STROBJ
構造体サイズ=各フィールドのバイト数(x64/x86 で異なる場合は x64/x86 と併記)。x64/x86 列=フィールドのバイトオフセット(HSPで dupptr / lpoke / wpoke 等に使用)。
フィールド
| フィールド | 型 | サイズ | x64 | x86 | 説明 |
|---|---|---|---|---|---|
| cGlyphs | DWORD | 4 | +0 | +0 | STROBJ 内のグリフ数を指定します。 |
| flAccel | DWORD | 4 | +4 | +4 | アクセラレーターフラグです。このメンバーには次のいずれかの値を指定できます: SO_BREAK_EXTRAすべてのブレーク文字に固定幅の間隔が追加されます。 SO_CHARACTER_EXTRA連続する 2 つのグリフの間ごとに固定幅の間隔が追加されます。 SO_CHAR_INC_EQUAL_BM_BASE間隔はビットマップのサイズによって決定されます。ここでのビットマップの基準 (base) は、水平方向の場合は cx、垂直方向の場合は cy と定義されます。このビットが設定されている場合、フォント内のすべてのグリフについて、ビットマップ (GDI が GLYPHBITS 構造体で提供します) の基準がそのグリフのアドバンス幅と等しくなります。ただし、これはそのフォントが固定ピッチフォントであることを意味するものではありません。(PATHOBJ では使用されません。) SO_DO_NOT_SUBSTITUTE_DEVICE_FONTプリンタードライバーは、GDI が選択したフォントを自身のプリンターフォントで置き換えるべきではありません。 SO_DXDYグリフは任意の位置に描画されます。 SO_ESC_NOT_ORIENTグリフの向き (orientation) がエスケープメント方向と異なります。エスケープメントとは、テキストの方向が水平方向となす角度です。向きとは、グリフのベースラインとエスケープメント方向との間の角度です。 SO_FLAG_DEFAULT_PLACEMENT文字の配置に既定の増分ベクトルが使用されます。 SO_GLYPHINDEX_TEXTOUTpwszOrg は Unicode 配列ではなく、グリフインデックスの配列を指します。 SO_HORIZONTALテキストは水平方向です。SO_REVERSED に応じて、左から右または右から左になります。y 座標は文字列の最初のグリフに対してのみ提供されます。 SO_MAXEXT_EQUAL_BM_SIDEビットマップの幅が同一です。ここでのビットマップの辺 (side) は、水平方向の場合は cy、垂直方向の場合は cx と定義されます。このフラグは、フォント内のすべてのグリフが、アセンダーとディセンダーの合計に等しい同じ辺を持つことを保証します。ただし、このビットは辺が一定であること以上のことを示します。水平方向の場合、このビットはさらに、すべてのグリフについて、グリフのビットマップの上端と文字原点との垂直方向の距離がアセンダーと等しいことを示します。
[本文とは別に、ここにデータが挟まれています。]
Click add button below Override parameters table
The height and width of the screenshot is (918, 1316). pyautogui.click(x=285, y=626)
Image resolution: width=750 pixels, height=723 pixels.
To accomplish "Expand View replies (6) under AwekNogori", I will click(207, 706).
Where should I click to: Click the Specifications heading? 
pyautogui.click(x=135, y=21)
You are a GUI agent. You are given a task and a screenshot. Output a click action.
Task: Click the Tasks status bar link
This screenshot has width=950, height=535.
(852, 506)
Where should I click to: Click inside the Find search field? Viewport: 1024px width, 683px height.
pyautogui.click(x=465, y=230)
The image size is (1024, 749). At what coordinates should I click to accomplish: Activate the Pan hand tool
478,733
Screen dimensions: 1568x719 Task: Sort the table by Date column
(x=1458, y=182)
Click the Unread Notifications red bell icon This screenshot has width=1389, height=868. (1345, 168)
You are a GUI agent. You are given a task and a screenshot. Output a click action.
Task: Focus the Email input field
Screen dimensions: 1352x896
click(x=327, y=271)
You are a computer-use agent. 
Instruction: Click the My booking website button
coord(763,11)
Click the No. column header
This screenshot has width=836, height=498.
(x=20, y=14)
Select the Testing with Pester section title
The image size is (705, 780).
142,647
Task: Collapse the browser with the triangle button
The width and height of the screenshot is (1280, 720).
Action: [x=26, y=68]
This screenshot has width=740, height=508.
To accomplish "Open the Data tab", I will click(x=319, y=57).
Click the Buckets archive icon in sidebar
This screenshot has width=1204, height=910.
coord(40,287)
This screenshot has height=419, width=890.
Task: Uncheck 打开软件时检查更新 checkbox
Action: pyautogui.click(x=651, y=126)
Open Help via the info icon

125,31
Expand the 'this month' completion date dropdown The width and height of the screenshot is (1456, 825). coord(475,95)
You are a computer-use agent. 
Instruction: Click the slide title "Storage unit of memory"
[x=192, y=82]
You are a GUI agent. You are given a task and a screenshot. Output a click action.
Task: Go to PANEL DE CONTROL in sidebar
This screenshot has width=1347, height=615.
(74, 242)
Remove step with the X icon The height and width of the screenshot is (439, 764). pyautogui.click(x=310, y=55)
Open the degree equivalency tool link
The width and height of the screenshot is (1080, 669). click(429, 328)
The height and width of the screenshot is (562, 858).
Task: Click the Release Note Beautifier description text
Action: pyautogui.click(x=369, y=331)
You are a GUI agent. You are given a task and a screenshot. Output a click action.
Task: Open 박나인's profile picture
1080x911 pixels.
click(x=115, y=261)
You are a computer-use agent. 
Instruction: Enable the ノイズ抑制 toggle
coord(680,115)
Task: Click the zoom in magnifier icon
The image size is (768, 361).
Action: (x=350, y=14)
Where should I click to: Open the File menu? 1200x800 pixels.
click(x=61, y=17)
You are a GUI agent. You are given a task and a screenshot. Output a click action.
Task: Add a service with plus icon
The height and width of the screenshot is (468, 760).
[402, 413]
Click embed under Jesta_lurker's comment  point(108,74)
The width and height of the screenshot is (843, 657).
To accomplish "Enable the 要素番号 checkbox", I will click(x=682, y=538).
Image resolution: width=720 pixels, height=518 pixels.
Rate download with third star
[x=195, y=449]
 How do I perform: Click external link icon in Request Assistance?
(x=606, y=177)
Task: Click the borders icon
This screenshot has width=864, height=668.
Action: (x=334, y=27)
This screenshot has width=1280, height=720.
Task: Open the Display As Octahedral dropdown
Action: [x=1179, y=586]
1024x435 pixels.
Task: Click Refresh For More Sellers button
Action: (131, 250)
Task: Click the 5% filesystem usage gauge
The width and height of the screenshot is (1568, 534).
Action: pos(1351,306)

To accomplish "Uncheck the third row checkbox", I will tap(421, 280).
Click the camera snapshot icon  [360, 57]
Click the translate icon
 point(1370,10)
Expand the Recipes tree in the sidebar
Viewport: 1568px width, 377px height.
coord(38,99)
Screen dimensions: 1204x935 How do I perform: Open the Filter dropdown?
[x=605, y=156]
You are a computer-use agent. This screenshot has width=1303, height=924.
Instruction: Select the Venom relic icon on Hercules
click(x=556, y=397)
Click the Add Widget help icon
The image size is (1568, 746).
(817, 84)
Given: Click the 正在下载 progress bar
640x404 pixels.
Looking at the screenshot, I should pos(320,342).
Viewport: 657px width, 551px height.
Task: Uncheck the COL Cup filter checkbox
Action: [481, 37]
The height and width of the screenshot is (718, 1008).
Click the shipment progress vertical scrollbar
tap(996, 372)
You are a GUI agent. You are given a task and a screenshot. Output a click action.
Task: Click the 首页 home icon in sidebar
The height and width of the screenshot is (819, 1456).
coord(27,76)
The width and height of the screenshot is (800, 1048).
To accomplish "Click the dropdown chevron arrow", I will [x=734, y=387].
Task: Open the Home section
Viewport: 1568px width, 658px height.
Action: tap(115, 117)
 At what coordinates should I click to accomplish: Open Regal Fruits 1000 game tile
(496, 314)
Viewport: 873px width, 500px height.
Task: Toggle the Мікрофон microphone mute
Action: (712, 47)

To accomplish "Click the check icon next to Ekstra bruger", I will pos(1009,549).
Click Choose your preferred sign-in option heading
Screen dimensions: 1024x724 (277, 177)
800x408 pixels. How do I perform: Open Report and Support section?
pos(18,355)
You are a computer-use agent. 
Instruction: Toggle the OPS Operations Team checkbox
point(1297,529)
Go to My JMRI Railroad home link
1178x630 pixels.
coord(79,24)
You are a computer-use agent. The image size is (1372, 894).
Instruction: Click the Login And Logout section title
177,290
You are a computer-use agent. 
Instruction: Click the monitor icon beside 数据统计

垂直方向の場合、このビットは、グリフの原点とグリフのビットマップの「上端」(y 軸の正の方向と負の方向のどちらに向かって描画するかによって、実際には右または左になります) との水平方向の距離がアセンダーと等しいことを示します。いずれの場合も、すべてのグリフビットマップの上端と下端は、描画方向に沿って同一の線上に並びます。(PATHOBJ では使用されません。) SO_REVERSED水平方向が右から左、または垂直方向が下から上の場合に設定されます。 SO_VERTICALテキストは垂直方向です。SO_REVERSED に応じて、上から下または下から上になります。x 座標は文字列の最初のグリフに対してのみ提供されます。 SO_ZERO_BEARINGSすべてのグリフの A 間隔および C 間隔が 0 です。このビットは、グリフのブラックボックスが重ならないことを保証します。 |
| ulCharInc | DWORD | 4 | +8 | +8 | フォントが固定ピッチ (等幅) フォントであるかどうかを指定します。固定ピッチである場合、このメンバーはグリフのアドバンス幅 (ピクセル単位) と等しくなります。それ以外の場合は 0 です。このメンバーが 0 以外の場合、GDI は文字列の最初の文字に対してのみ有効な座標を提供します。それ以外のすべての文字位置は、描画方向に沿ってこのメンバーの値を順次加算することによって、ドライバーが生成しなければなりません。 |
| rclBkGround | RECTL | 16 | +12 | +12 | 文字列の境界ボックスを表す RECTL 構造体を指定します。 |
| pgp | GLYPHPOS* | 8/4 | +32 | +28 | 文字列全体に対する GLYPHPOS 配列へのポインターです。NULL になる場合があります (後述の 解説 セクションを参照してください)。 |
| pwszOrg | LPWSTR | 8/4 | +40 | +32 | 元の Unicode 文字列、または cGlyphs 個の文字へのポインターです。名前とは異なり、この文字列は通常 null 終端されていません。また、この文字列が常に有効であるとは限りません。たとえばプリンターフォントを使用したジャーナリングの場合がそれに当たり、その場合このパラメーターは NULL になります。 |
公式ドキュメント
STROBJ クラス (テキスト文字列オブジェクト) は、デバイスドライバーのためにグリフハンドルと位置の列挙を保持します。
解説(Remarks)
ドライバーは STROBJ_vEnumStart と STROBJ_bEnum を呼び出すことで、文字列内のグリフの識別情報と位置を取得できます。pgp が NULL でない場合、それは文字列全体を表す GLYPHPOS 配列を指しており、STROBJ_bEnum の呼び出しは 1 回だけで済みます。pgp が NULL の場合は、文字列のすべてのグリフ位置を取得するために、STROBJ_bEnum をループ内で繰り返し呼び出す必要があります。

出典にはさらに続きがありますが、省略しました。